An example of diagnosis

           Chronical glomerulonephritis, urinary syndrome, hypertensive stage, phase of activation

Duration of acute glomerulonephritis

           Recovering during first 2-4 weeks or 2-3month

           Prolonged duration (duration more than 4 month, full recovering is 2-3 times rare)

           Negative prognostic feature is nephrotic syndrome, associated with severe hypertension

           Development of chronic glomerulonphritis (urinary syndrome, edema or hypertension are present more than 12 month)

Complications of acute glomerulnepherts

           Eclampsia (angiospastic encephalopathy)

           Acute heart (left ventricular) failure

           Acute renal failure

Treatment of acute glomerulonephritis
Acute glomerulonephritis have to be treated only in speciallised nephrologic department

      Regimen: bed-rest during 2-4-6 weeks until desappearing of edema and normalizing of blood pressure

      Diet 7a

      Daily record of fluide intake and output

      Restriction of dietary protein if azotemia and metabolic acidosis are present

      Salt free diet (Sodium intake is restricted only when circulation overload, edema, or severe hypertension is present)

The aim of drug therapy
is recovering of the patient

     Anti microbal drug

     Symptomatic therapy

     Membranenostabilizative therapy

     Pathogenetic therapy

Antimicrobal therapy

           If a bacterial infection is still present when nephritis is discovered, it should be treated with an appropriated antimicrobial drug

           Semisynthetic penicillins in middle therapeutic doses have to be prescripted

Symptomatic therapy
Edema

            Loop diuretics such as furosemide or lasix (40-400 mg/day or 1-2 gr/day) help in the management of the expanded extracellular fuid volume (side effects: hypocholremic alkalosis, decreasing K, Na level in blood)

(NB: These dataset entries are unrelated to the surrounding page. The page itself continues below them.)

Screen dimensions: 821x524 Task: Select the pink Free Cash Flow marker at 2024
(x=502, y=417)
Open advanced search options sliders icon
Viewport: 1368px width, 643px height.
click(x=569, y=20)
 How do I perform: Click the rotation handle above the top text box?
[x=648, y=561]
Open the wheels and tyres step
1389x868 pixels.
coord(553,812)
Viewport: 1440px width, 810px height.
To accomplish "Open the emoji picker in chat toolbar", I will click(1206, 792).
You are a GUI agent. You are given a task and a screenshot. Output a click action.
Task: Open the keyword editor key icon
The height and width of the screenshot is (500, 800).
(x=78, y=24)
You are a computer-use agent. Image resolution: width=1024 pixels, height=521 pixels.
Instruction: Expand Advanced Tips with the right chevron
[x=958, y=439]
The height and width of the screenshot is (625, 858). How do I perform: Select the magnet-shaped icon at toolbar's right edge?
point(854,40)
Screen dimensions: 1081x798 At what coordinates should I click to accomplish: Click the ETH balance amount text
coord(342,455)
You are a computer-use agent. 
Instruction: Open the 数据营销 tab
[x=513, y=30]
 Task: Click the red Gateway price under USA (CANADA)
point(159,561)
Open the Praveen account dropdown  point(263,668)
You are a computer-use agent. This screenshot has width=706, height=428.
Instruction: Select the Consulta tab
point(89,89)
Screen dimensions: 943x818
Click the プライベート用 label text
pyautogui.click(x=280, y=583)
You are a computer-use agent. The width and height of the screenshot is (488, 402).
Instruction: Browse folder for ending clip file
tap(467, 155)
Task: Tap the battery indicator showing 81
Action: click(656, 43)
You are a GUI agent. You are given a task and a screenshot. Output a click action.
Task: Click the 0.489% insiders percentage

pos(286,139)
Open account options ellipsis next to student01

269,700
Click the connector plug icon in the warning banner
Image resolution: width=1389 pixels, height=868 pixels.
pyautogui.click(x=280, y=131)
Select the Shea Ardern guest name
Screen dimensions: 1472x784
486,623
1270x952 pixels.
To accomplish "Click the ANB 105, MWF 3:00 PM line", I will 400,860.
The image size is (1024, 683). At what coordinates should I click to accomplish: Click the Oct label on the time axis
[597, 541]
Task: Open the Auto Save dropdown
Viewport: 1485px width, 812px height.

            In patients with decreased of furosemide should be prescribed uregit (50-200-500 mg/day orally) or the combination with the thiazides (hypothiazide 25-100 mgm/day)

            2.4 % solution euphylline 10 ml i/v

            Albumin may help in the management of hypoproteinemia

            Daily weighting to check change in the body fluid status and record of fluid intake and output have to be made in patients which receive diuretics

Hypertensive syndrome

Antihypertensive drug therapy is usually started with single drug, but if there is incomplete response a second drug is added.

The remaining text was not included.